Given passage:
-.-.-
The identification of a marker for early progression of preinvasive lesions into invasive pelvic high-grade serous carcinoma (HGSC) may provide novel handles for innovative screening and prevention strategies. The interplay between cancer cells and the extracellular matrix (ECM) is one of the main principles in cancer development and growth, but has been largely neglected in preinvasive lesions. This is the first study addressing the involvement of the ECM in the “step-by-step” transition of normal fallopian tube epithelium into preinvasive lesions, and eventually the progression of preinvasive lesions into invasive HGSC.

Methods

The expression of highly sulfated chondroitin sulfate (CS-E), a characteristic glycosaminoglycan of the cancer-associated ECM, was assessed by immunohistochemistry in a large cohort of precursor lesions of the full spectrum of HGSC development, including 97 serous tubal intraepithelial carcinomas (STICs), 27 serous tubal intraepithelial lesions, and 24 p53 signatures. In addition, the immunological reactivity in the microenvironment was evaluated.

Results

Increased stromal expression of highly sulfated CS-E was observed in 3.7%, 57.7%, and 90.6% of serous tubal intraepithelial lesions, STICs, and invasive HGSCs, respectively (P < 0.001). No or limited expression was found in p53 signatures and normal tubal epithelium (compared with STIC, P < 0.001). A gradual increase in the amount of CS-E expression between STIC and paired HGSC was demonstrated. Intense stromal CS-E expression in STIC was significantly associated with an immune infiltrate (P < 0.001).

Conclusions

Our study showed that increased stromal CS-E expression is related to the degree of the tubal epithelium abnormality. Specific alterations in the ECM (ie, CS-E expression) occur early in pelvic HGSC development and may represent a novel biomarker of early cancer progression, useful for the identification of novel clinical strategies.
-.-.-
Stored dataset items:
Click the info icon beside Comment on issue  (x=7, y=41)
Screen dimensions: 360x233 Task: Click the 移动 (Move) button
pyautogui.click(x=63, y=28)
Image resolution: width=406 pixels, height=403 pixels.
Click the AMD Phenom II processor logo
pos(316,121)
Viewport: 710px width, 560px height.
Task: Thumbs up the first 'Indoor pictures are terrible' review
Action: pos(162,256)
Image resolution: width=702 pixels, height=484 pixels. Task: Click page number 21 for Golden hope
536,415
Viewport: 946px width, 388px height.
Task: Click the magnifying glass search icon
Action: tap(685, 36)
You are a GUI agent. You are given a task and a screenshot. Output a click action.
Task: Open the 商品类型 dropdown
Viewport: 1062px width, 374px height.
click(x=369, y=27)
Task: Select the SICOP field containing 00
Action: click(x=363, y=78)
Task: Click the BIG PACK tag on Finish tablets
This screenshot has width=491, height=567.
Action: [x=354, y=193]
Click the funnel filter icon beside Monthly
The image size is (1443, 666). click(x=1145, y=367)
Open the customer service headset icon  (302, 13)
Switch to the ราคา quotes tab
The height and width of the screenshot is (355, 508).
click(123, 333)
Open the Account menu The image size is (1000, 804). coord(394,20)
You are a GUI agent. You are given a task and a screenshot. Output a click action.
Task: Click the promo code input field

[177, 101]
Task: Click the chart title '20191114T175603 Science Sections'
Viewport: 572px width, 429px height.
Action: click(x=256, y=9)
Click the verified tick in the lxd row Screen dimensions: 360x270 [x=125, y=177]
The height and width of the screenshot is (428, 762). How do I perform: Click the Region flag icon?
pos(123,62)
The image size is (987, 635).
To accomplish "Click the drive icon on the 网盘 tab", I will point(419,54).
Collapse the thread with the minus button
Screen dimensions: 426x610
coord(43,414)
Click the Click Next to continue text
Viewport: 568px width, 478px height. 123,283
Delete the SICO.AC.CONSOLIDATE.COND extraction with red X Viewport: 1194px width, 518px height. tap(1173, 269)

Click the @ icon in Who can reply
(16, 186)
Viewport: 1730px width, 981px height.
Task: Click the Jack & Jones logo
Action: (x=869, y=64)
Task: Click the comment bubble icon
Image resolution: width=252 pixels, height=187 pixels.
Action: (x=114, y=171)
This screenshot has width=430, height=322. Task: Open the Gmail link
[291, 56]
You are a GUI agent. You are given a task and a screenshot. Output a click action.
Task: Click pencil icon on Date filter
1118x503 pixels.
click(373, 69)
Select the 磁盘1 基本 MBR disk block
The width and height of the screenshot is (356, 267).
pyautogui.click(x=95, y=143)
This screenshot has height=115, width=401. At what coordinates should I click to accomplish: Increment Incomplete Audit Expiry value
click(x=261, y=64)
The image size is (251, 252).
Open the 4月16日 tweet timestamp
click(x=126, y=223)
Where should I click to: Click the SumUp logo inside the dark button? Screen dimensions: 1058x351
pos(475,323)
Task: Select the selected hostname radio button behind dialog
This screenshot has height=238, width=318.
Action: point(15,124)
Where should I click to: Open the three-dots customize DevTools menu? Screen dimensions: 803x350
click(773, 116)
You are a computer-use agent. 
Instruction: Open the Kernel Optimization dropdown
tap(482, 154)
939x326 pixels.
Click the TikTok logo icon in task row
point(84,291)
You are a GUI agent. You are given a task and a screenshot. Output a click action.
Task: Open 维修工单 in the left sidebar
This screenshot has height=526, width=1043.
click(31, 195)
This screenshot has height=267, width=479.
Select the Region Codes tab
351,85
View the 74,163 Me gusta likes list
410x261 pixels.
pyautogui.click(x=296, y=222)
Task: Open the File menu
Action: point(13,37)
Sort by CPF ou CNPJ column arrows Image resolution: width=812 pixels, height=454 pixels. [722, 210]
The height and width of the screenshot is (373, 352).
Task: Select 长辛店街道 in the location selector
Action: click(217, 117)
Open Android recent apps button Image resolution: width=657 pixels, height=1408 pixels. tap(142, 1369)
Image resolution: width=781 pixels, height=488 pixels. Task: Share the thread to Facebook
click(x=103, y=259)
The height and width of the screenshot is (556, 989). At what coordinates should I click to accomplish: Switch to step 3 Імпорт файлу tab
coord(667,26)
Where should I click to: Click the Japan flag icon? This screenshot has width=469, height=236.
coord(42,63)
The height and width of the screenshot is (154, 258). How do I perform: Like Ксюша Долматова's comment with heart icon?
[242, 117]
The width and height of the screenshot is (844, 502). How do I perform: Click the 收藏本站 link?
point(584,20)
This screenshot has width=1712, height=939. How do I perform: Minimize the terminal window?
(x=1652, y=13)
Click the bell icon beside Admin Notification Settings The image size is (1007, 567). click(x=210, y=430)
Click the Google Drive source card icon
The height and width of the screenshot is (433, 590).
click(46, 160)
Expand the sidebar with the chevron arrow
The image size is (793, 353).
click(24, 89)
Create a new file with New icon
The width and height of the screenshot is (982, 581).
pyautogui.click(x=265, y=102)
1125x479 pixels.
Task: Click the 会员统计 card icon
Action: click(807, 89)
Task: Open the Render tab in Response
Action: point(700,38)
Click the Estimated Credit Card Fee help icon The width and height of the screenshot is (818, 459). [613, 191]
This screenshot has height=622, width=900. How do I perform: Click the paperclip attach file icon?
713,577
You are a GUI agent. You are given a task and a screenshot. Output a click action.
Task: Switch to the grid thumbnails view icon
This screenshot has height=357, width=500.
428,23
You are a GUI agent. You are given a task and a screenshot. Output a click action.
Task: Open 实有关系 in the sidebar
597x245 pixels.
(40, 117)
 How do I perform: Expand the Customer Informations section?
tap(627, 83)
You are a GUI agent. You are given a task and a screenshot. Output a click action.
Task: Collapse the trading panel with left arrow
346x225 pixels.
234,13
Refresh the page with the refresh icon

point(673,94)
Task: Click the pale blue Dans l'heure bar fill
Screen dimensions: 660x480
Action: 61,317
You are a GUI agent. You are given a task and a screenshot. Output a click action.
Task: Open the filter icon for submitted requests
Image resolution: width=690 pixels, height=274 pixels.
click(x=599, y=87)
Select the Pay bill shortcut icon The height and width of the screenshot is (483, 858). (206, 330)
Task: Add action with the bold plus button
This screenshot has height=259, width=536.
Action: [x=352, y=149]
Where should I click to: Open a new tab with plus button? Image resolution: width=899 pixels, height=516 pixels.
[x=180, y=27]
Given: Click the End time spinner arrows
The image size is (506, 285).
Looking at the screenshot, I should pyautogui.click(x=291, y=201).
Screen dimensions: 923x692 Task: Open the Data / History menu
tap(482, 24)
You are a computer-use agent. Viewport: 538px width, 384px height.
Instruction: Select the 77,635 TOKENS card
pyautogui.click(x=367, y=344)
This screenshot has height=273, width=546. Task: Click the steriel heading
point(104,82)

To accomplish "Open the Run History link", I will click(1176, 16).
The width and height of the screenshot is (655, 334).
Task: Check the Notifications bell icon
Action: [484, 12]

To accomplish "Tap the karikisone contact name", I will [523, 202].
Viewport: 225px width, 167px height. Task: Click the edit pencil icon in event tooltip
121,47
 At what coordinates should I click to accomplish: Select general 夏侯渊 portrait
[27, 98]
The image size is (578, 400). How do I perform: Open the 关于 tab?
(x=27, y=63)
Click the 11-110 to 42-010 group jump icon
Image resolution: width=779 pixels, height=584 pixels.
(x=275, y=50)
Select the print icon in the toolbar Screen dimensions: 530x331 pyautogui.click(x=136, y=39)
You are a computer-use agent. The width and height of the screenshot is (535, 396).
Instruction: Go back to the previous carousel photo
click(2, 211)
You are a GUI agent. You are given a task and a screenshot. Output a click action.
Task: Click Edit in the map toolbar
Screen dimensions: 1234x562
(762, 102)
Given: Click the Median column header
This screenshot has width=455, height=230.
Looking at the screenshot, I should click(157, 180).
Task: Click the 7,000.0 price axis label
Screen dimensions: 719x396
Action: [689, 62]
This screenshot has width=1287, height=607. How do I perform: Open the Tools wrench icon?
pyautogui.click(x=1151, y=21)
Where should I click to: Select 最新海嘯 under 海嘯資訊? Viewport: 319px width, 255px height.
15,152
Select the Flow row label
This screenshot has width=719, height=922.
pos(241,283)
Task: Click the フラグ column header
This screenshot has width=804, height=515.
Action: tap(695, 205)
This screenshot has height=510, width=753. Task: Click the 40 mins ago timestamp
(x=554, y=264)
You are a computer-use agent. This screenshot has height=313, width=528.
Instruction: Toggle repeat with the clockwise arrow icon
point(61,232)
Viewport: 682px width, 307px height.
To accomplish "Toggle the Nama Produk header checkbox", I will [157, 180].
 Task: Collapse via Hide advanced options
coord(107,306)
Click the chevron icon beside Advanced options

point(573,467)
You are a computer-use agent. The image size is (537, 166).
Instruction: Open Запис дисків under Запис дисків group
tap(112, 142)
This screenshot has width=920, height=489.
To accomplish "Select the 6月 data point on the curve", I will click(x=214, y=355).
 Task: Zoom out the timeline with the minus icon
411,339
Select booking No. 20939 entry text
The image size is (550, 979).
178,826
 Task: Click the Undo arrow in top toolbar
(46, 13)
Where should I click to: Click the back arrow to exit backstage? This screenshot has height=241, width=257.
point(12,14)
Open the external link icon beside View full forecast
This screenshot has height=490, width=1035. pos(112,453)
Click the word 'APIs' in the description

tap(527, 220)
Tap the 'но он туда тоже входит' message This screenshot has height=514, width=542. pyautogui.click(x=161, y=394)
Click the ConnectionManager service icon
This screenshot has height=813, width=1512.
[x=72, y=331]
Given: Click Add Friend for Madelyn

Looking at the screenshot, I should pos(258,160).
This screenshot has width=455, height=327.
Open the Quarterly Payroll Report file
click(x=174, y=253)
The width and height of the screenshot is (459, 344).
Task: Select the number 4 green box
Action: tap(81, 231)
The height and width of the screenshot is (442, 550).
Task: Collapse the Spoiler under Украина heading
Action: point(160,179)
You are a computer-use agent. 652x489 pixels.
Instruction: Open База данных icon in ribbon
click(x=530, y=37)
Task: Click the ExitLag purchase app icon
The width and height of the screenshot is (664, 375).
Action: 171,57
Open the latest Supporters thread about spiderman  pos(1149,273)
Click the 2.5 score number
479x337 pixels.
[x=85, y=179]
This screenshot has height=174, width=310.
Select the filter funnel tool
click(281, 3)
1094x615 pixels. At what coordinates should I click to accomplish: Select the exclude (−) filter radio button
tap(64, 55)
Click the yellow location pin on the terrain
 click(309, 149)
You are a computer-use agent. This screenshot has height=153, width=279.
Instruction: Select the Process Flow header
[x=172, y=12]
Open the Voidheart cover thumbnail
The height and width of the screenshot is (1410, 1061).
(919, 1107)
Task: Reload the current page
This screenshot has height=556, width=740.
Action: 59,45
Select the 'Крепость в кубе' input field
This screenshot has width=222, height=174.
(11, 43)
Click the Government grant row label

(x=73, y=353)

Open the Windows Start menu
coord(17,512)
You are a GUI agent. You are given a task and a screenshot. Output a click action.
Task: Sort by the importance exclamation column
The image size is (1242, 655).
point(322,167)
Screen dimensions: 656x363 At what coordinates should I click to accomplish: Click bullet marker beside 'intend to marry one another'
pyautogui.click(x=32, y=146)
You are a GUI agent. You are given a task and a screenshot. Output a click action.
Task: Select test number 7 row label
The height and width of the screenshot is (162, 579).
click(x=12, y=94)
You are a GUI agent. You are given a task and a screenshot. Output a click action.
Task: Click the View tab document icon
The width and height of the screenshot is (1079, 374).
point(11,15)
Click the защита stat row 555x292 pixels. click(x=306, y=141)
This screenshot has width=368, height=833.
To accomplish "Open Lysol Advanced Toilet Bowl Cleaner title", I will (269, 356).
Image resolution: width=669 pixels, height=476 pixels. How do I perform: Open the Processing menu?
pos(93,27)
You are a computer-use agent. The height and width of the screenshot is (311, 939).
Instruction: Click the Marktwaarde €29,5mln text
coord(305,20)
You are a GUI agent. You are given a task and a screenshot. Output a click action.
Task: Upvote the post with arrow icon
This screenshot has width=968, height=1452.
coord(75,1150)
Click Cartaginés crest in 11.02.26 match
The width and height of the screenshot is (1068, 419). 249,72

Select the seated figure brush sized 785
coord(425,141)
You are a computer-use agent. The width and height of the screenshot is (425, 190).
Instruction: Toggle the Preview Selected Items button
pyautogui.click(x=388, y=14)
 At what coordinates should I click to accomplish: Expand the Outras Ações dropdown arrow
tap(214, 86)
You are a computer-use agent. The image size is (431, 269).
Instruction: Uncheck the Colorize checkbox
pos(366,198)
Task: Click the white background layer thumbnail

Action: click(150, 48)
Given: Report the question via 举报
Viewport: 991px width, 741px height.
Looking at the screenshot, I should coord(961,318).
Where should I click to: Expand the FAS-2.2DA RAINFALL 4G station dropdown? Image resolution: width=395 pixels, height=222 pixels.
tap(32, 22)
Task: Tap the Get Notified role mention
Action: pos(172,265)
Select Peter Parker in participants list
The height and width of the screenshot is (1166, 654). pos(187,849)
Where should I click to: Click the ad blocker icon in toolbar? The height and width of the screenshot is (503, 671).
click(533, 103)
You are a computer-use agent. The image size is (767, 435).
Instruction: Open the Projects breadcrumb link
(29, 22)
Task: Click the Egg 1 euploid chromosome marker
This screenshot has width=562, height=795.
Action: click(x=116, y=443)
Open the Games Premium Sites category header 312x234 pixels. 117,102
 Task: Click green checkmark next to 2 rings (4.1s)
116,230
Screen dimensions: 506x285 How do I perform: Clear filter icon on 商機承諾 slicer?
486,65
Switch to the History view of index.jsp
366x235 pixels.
-.-.-
Exercise requirements:
1 - In the passage on chondroitin sulfate in tubal lesions, how many serous tubal intraepithelial carcinomas were in the cohort studied?
2 - Write out the stretch of the chondroitin sulfate passage from "Increased stromal expression" through "novel clinical strategies.", renaming "CS-E" as "chondroitin sulfate E".
These rows were drawn from a separate source.

Outputs in order:
1 - 97

2 -
Increased stromal expression of highly sulfated chondroitin sulfate E was observed in 3.7%, 57.7%, and 90.6% of serous tubal intraepithelial lesions, STICs, and invasive HGSCs, respectively (P < 0.001). No or limited expression was found in p53 signatures and normal tubal epithelium (compared with STIC, P < 0.001). A gradual increase in the amount of chondroitin sulfate E expression between STIC and paired HGSC was demonstrated. Intense stromal chondroitin sulfate E expression in STIC was significantly associated with an immune infiltrate (P < 0.001).

Conclusions

Our study showed that increased stromal chondroitin sulfate E expression is related to the degree of the tubal epithelium abnormality. Specific alterations in the ECM (ie, chondroitin sulfate E expression) occur early in pelvic HGSC development and may represent a novel biomarker of early cancer progression, useful for the identification of novel clinical strategies.